From future Lara: I wrote this post a few months ago and came across it today as I cleaned out my post drafts. I am now future Lara, and this is sound advice, but keep in mind that as with any advice, it depends on the context.
July, 21, 2020:
In my conference talks, I quoted Robert C. Martin along the lines of:
Naming is hard, and very important. Choose the best names you can, and change them when you find better ones.
Me, paraphrasing Robert C. Martin in Clean Code
HOWEVER.
Probably don’t do this when the name in question is the name of a directory that is referenced by multiple other code-bases. Why? Because in two months or less, when you look at the code-base and dislike the new name and want to change it back to the original name, it is much harder to do. And don’t hard code paths anywhere.
This seems obvious in hindsight, but at the time, I was like, “Nice, this is an opportunity to rename this thing and it feels so much better and cleaner with this new name.” And now I think the new name is a crappy name and I want to change it back. What will I do?
Next time, I will strongly question renaming something just because it feels better to me.

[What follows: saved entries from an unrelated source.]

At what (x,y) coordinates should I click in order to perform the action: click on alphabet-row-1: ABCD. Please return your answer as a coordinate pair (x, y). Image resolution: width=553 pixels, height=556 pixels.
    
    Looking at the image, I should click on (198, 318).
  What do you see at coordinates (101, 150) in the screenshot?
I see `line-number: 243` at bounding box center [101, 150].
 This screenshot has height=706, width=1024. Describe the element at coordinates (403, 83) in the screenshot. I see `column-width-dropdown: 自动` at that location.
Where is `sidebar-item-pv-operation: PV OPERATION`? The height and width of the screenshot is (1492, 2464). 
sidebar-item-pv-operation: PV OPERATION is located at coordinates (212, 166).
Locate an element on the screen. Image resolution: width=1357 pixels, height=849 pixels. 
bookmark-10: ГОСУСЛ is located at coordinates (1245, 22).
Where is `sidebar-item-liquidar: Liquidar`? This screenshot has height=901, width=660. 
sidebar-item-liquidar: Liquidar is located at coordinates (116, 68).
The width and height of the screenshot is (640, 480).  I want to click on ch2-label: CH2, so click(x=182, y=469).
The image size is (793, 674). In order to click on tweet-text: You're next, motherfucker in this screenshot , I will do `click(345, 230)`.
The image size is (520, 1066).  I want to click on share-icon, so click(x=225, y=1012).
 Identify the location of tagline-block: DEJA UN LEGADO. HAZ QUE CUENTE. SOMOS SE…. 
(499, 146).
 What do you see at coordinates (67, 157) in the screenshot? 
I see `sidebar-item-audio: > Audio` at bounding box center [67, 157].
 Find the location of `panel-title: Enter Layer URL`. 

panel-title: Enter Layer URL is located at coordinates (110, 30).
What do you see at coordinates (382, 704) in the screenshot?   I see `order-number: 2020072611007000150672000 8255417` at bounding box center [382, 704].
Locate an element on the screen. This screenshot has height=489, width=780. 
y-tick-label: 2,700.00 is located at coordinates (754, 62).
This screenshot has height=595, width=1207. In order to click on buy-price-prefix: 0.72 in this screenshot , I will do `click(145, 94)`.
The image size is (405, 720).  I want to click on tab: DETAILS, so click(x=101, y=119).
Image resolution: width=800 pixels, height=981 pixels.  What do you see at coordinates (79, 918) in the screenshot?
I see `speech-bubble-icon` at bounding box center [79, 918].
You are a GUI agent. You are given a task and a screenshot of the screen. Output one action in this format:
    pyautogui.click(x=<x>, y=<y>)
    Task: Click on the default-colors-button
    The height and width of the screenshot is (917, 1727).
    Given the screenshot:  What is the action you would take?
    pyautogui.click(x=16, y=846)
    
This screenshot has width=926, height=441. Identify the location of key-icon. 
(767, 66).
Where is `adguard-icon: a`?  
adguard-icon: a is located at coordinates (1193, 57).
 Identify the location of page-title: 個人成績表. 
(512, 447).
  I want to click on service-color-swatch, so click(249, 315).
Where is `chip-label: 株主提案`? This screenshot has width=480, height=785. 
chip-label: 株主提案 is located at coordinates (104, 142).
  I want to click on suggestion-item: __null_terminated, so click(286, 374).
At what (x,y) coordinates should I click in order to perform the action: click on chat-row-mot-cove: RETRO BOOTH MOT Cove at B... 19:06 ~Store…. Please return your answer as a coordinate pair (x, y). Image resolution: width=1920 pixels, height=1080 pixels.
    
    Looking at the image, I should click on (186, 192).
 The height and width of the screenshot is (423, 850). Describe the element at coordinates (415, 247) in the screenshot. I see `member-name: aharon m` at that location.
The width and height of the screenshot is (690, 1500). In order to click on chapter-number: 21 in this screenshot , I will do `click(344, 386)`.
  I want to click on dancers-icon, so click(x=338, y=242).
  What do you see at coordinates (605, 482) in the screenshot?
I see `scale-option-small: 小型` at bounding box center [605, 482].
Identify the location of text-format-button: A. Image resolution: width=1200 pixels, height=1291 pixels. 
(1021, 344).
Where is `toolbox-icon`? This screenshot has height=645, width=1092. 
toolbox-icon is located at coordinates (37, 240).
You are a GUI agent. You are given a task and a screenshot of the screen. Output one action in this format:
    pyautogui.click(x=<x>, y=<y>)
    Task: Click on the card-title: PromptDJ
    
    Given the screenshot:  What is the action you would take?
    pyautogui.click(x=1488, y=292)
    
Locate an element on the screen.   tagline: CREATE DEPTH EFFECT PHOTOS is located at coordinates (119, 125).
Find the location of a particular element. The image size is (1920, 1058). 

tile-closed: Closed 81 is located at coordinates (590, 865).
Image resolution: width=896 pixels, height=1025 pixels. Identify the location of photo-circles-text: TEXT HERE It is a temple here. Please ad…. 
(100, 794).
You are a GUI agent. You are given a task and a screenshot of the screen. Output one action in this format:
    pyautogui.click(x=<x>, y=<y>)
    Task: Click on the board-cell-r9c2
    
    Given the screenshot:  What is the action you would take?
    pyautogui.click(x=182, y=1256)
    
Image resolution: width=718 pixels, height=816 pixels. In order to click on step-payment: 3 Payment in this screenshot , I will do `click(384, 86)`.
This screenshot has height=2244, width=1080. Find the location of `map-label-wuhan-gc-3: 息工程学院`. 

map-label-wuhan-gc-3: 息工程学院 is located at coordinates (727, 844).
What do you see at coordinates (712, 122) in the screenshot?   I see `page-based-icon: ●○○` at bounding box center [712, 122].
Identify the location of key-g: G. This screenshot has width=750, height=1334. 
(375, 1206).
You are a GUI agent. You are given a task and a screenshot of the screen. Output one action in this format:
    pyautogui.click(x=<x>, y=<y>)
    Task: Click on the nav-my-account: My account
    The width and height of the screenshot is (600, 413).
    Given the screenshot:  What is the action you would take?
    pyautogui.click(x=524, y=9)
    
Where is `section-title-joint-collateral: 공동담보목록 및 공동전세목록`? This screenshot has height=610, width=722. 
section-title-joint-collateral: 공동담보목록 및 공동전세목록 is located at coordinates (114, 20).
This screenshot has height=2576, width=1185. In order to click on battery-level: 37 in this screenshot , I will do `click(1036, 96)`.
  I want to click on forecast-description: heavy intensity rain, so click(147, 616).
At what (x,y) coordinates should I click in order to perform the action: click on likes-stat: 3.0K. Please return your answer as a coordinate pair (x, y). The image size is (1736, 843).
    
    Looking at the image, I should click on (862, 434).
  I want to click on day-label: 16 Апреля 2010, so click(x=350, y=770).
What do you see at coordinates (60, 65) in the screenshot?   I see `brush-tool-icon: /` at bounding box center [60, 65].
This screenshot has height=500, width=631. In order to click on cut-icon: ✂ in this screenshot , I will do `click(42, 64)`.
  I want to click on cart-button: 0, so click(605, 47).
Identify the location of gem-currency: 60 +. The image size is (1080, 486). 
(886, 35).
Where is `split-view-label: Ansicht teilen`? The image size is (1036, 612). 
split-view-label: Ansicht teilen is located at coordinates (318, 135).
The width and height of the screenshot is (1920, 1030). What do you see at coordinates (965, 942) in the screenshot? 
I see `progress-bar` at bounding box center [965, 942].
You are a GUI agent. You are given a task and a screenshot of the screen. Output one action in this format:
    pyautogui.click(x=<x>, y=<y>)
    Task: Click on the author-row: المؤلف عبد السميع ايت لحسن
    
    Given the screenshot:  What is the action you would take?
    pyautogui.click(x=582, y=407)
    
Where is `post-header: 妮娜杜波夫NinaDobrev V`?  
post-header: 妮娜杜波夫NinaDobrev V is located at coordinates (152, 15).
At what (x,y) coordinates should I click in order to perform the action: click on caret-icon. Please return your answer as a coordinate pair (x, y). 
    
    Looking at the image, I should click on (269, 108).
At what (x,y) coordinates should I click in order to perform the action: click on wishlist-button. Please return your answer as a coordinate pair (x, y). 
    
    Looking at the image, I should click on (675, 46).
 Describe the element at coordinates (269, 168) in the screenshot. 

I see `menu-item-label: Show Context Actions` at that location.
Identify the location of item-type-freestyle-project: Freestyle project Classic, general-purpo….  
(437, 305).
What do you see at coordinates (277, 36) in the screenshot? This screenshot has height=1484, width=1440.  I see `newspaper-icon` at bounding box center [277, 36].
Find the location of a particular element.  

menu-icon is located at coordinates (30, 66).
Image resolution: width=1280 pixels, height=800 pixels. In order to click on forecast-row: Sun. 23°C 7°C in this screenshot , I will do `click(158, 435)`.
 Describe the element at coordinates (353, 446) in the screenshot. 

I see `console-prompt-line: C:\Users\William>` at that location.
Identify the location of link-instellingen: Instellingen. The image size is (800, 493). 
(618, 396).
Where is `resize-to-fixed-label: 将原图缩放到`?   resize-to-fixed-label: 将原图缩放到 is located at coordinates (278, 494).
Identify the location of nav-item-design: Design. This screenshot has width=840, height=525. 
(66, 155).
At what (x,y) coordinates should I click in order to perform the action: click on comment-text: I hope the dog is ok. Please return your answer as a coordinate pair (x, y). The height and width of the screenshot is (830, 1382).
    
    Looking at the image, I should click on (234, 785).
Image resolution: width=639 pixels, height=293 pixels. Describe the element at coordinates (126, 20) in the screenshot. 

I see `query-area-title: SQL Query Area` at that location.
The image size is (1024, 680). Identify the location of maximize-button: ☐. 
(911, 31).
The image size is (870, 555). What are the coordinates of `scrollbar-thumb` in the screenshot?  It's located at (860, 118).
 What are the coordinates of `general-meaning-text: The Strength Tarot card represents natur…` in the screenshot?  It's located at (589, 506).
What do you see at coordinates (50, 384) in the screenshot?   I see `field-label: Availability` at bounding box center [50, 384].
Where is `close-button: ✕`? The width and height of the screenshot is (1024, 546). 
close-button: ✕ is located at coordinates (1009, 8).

Additional thought from future Lara: I think this applies to name changes that are high impact, like a directory that has a path coded in other places. There are good reasons for high impact name changes. If the new name “feels better” because it conforms better to an established standard, and the code-base is in active development, then that could be a good reason to change it. If, as in the above example, it “feels better” due to personal opinion in the moment, or you want to update an old code-base to standards “just because”, then think twice about changing the name.